Le bonheur va dans les maisons où la maison est propre, il faut que le garde-manger soit bien garni […] et s’il y a des enfants y faut pas que les enfants soient bruyants, parce que le bonheur déteste le bruit.
-Yvon Deschamps, monologue Le bonheur
Une question difficile à trancher est celle des liens entre le bonheur et la richesse.
Les études et les enquêtes citées dans les articles précédents[1] convergent sur le fait que, une fois dépassé un certain niveau de revenu, d’autres conditions sont nécessaires pour assurer la satisfaction ou le bien-être des personnes. Pour les participants aux enquêtes de l’OCDE, les amis, la bonne santé et avoir un emploi comptent plus que l’argent et les conditions matérielles. Il se dégage aussi des sources consultées que la liberté d’action et de pensée ainsi que la confiance dans le gouvernement sont des conditions de bien-être importantes. Cette variété de facteurs propices au bonheur se retrouve partout dans le monde et sans différences notables selon que les répondants sont des femmes ou des hommes. En revanche, l’âge a une incidence sur les réponses. Les jeunes adultes accordent de l’importance à l’équilibre travail-vie privée alors que les personnes âgées valorisent davantage la santé.

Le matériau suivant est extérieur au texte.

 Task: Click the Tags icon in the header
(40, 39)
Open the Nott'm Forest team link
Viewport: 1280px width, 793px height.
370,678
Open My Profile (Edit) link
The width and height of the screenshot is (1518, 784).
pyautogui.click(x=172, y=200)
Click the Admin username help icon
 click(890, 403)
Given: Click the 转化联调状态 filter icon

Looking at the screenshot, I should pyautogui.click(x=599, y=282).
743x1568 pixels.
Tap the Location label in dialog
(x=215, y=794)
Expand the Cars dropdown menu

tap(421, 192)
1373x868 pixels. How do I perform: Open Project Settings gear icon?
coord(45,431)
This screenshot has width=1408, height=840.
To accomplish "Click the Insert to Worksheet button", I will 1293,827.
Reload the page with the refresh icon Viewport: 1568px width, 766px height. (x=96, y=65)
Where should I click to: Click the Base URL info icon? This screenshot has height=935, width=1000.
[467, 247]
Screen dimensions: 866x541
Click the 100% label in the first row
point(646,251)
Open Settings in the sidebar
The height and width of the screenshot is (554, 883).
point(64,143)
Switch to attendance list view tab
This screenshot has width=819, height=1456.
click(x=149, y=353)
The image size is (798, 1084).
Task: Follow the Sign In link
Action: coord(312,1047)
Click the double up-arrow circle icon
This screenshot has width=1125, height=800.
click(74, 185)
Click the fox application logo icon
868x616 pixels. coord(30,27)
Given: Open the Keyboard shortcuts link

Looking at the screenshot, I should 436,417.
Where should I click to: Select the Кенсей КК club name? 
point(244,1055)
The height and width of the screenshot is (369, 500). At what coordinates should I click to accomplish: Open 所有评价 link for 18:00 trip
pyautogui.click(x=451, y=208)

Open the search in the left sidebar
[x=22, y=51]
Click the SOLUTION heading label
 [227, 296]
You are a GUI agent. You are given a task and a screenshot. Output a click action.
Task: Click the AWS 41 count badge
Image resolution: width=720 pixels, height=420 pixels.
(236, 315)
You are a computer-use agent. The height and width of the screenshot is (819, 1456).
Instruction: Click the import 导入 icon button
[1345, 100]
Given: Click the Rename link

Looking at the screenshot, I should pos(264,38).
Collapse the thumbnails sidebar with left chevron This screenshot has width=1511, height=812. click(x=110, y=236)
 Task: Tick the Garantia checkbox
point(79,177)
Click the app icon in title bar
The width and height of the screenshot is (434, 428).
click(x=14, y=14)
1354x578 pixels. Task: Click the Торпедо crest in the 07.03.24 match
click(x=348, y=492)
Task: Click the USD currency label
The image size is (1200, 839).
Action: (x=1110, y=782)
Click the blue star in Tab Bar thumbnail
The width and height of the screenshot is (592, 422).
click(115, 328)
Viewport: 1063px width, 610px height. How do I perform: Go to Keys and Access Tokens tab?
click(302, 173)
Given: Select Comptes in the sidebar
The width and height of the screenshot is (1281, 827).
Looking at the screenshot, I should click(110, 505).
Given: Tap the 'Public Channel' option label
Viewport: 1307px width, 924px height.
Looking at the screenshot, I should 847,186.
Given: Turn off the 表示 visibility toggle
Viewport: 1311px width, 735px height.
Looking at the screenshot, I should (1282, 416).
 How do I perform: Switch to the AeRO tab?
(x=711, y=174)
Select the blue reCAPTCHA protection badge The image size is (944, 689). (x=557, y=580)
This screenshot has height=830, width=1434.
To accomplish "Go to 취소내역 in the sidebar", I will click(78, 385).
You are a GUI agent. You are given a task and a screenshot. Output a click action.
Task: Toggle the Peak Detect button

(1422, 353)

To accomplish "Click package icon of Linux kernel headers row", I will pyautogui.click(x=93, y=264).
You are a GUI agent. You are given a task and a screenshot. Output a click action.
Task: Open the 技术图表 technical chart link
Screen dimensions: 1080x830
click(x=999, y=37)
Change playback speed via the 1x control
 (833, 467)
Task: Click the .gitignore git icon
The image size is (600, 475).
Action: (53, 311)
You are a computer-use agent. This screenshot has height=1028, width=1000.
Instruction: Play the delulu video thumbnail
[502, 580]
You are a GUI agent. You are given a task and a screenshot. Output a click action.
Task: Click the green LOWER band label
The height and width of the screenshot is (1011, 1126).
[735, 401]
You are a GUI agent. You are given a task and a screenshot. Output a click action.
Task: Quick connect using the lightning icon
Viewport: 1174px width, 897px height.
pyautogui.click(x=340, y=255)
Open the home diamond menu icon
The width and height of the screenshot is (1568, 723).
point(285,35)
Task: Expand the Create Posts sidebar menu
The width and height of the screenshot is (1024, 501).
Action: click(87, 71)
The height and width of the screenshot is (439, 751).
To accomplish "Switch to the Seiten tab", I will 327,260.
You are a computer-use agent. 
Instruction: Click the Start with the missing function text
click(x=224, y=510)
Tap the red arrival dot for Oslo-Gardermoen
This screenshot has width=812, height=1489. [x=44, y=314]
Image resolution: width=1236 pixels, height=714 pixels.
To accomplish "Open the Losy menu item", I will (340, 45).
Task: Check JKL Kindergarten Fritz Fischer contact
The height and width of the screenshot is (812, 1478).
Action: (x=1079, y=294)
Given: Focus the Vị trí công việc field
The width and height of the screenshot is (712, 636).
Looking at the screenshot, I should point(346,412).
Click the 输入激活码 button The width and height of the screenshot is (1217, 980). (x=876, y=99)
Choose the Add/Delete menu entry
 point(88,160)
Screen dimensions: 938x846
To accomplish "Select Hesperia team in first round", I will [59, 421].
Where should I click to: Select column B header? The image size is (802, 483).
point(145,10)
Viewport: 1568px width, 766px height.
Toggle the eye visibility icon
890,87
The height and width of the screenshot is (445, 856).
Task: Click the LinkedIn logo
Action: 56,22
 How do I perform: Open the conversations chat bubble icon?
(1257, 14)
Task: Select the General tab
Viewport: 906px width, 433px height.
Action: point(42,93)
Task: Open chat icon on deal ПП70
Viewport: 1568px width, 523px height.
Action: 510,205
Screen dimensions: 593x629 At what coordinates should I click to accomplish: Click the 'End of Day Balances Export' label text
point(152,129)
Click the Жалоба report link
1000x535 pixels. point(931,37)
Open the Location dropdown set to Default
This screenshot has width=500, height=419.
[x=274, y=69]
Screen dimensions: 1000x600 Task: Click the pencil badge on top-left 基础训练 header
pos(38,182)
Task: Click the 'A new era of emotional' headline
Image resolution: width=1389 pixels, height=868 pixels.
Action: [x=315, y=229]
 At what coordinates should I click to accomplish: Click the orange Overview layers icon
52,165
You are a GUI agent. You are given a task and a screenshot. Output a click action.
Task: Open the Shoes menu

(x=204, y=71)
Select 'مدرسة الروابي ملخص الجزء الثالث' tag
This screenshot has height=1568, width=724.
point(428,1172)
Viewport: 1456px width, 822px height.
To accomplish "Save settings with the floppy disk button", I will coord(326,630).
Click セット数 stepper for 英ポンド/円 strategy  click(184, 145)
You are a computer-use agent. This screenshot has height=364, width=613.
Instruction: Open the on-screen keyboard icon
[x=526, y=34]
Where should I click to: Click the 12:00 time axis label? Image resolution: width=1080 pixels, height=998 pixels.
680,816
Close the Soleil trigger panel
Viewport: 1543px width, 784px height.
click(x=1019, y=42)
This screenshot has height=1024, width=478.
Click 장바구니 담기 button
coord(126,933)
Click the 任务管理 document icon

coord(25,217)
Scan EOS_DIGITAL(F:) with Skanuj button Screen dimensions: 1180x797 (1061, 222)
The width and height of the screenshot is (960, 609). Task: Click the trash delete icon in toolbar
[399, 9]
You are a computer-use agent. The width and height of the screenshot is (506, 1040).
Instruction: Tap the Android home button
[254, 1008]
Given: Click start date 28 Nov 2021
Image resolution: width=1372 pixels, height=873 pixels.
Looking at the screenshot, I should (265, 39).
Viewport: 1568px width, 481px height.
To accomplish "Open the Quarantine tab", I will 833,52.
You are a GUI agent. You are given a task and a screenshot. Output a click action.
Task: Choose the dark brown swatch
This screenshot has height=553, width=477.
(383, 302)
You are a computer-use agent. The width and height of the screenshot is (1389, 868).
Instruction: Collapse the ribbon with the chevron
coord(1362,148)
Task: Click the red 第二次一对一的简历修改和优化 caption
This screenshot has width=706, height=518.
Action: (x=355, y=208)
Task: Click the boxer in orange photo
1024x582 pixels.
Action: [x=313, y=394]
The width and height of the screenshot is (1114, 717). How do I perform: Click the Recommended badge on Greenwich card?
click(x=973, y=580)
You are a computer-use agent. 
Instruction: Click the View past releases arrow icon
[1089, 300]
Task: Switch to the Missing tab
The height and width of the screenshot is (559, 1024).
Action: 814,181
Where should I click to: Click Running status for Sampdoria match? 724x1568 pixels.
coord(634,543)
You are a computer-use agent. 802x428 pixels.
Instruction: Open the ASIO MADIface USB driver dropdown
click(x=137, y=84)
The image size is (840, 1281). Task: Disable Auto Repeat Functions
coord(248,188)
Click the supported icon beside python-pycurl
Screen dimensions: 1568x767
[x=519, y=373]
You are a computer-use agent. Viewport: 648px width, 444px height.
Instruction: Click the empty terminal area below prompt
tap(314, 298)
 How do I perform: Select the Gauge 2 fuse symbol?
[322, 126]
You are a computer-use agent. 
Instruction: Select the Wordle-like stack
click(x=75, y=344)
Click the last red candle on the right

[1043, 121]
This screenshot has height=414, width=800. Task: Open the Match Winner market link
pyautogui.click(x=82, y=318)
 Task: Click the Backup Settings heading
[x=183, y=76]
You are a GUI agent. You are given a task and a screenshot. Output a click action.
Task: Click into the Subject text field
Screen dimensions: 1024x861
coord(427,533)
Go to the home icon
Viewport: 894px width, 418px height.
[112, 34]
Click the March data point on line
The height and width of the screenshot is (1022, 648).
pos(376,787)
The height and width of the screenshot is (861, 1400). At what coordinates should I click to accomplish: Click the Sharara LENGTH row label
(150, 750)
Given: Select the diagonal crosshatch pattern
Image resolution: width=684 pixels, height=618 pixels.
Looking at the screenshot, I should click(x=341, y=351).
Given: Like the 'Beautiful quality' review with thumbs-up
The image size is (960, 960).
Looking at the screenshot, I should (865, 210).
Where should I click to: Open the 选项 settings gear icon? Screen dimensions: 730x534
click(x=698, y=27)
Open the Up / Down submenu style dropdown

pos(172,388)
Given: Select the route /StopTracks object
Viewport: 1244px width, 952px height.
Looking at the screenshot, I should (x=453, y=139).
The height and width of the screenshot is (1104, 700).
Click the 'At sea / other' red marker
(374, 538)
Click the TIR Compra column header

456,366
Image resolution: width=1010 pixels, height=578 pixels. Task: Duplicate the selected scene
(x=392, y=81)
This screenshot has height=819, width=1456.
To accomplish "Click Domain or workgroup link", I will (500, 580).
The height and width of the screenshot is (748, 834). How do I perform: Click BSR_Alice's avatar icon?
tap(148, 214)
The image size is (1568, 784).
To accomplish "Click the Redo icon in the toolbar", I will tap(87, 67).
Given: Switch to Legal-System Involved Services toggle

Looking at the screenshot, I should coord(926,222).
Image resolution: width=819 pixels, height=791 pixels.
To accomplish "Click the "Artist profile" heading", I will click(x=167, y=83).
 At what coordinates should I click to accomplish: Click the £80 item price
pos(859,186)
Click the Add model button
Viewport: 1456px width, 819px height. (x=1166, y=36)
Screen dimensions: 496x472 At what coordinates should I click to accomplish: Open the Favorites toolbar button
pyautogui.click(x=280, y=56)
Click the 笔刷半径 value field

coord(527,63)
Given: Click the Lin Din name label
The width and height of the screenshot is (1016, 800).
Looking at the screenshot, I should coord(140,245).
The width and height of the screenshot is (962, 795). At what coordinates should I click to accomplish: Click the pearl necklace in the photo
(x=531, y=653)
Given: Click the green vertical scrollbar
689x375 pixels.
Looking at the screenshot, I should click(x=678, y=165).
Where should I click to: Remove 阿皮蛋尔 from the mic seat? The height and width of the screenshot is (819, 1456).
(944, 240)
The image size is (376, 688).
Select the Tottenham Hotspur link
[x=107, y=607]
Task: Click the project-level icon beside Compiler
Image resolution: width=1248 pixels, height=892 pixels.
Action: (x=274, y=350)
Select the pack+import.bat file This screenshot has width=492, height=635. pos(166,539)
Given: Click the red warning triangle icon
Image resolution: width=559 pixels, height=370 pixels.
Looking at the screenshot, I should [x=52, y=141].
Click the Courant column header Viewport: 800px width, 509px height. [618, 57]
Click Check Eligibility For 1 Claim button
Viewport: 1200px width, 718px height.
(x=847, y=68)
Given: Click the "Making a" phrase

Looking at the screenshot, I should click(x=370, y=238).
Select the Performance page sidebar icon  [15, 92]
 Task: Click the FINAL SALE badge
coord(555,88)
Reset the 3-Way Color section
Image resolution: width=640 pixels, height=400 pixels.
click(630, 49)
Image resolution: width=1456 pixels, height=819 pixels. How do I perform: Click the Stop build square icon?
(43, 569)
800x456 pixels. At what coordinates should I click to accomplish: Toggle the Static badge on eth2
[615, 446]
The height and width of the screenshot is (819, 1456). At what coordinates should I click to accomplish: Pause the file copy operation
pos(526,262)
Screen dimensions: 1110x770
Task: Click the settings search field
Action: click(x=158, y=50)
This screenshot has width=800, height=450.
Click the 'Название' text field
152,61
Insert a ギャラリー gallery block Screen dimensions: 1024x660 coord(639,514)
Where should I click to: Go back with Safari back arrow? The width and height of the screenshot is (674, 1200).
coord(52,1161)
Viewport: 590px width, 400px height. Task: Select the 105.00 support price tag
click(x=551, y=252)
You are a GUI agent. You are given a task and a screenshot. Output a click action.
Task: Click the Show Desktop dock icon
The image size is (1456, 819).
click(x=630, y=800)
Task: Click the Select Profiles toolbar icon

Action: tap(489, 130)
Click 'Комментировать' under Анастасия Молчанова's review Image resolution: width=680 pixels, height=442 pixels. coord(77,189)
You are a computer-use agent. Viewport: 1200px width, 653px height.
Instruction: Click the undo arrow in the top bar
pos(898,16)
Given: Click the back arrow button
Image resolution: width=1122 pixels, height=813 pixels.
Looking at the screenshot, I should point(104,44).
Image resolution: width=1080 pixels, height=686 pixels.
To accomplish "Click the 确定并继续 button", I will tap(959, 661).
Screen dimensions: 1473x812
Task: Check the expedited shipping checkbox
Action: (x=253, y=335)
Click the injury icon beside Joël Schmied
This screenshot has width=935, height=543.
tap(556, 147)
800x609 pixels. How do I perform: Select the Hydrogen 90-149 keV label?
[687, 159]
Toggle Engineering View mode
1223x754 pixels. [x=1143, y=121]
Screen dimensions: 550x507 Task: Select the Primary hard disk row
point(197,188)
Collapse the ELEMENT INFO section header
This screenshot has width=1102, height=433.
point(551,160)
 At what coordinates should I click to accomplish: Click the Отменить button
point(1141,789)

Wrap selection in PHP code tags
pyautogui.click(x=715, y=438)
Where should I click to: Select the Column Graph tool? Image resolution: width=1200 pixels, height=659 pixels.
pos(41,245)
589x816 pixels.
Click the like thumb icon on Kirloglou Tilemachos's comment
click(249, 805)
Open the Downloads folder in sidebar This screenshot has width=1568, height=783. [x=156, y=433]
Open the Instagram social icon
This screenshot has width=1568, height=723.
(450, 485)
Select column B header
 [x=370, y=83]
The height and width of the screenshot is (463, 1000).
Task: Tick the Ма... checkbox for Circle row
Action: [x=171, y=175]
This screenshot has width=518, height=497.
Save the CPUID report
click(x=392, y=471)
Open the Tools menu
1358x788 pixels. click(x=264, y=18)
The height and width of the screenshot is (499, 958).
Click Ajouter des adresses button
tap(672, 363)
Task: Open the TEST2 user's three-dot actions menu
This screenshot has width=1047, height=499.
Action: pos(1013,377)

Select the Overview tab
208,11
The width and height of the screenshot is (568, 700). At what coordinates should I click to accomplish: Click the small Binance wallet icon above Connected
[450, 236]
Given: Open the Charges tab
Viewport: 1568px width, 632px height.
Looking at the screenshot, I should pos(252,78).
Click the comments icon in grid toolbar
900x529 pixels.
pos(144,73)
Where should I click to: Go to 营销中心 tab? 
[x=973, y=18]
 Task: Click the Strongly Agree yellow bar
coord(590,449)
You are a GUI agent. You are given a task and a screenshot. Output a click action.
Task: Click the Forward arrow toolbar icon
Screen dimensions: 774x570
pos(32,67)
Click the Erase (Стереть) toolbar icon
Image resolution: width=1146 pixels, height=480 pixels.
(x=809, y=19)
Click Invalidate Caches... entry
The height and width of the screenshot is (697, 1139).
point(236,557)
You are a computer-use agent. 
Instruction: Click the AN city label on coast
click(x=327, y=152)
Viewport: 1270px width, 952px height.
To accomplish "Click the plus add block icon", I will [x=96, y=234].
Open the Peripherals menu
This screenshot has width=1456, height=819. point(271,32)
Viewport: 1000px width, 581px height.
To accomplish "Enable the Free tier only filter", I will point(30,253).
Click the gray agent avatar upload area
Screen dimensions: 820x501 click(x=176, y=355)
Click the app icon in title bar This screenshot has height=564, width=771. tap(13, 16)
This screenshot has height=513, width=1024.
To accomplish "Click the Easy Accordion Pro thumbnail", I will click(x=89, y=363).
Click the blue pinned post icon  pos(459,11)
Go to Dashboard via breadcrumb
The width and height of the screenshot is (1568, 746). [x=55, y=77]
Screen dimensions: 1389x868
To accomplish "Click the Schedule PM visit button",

Il reste que la richesse ne peut pas être négligée comme facteur contributif du bonheur. Tout au plus son importance varie-t-elle selon les contextes. En fait, selon toute vraisemblance, plus un pays est riche, moins le revenu suffit pour rendre la population heureuse. À preuve, les résultats mitigés des États-Unis quant à la satisfaction de ses citoyens. Dans le cas du Québec, c’est la situation inverse. Sa population semble figurer en bonne position dans l’échelle du bonheur, tant à l’intérieur du Canada que sur la scène internationale, malgré le fait que la performance de l’économie québécoise soit médiocre à l’aune des variables économiques conventionnelles.
Revenu et croissance du revenu
En fait, le degré de satisfaction des individus et des populations est largement une question dynamique. Une fois qu’un certain niveau de confort matériel et de sécurité est atteint, la satisfaction vient peut-être davantage du rythme de croissance du revenu que de son accroissement en valeur absolue. Pour ce qui est de sa capacité à produire du bonheur et de la satisfaction, le revenu aurait une utilité marginale décroissante.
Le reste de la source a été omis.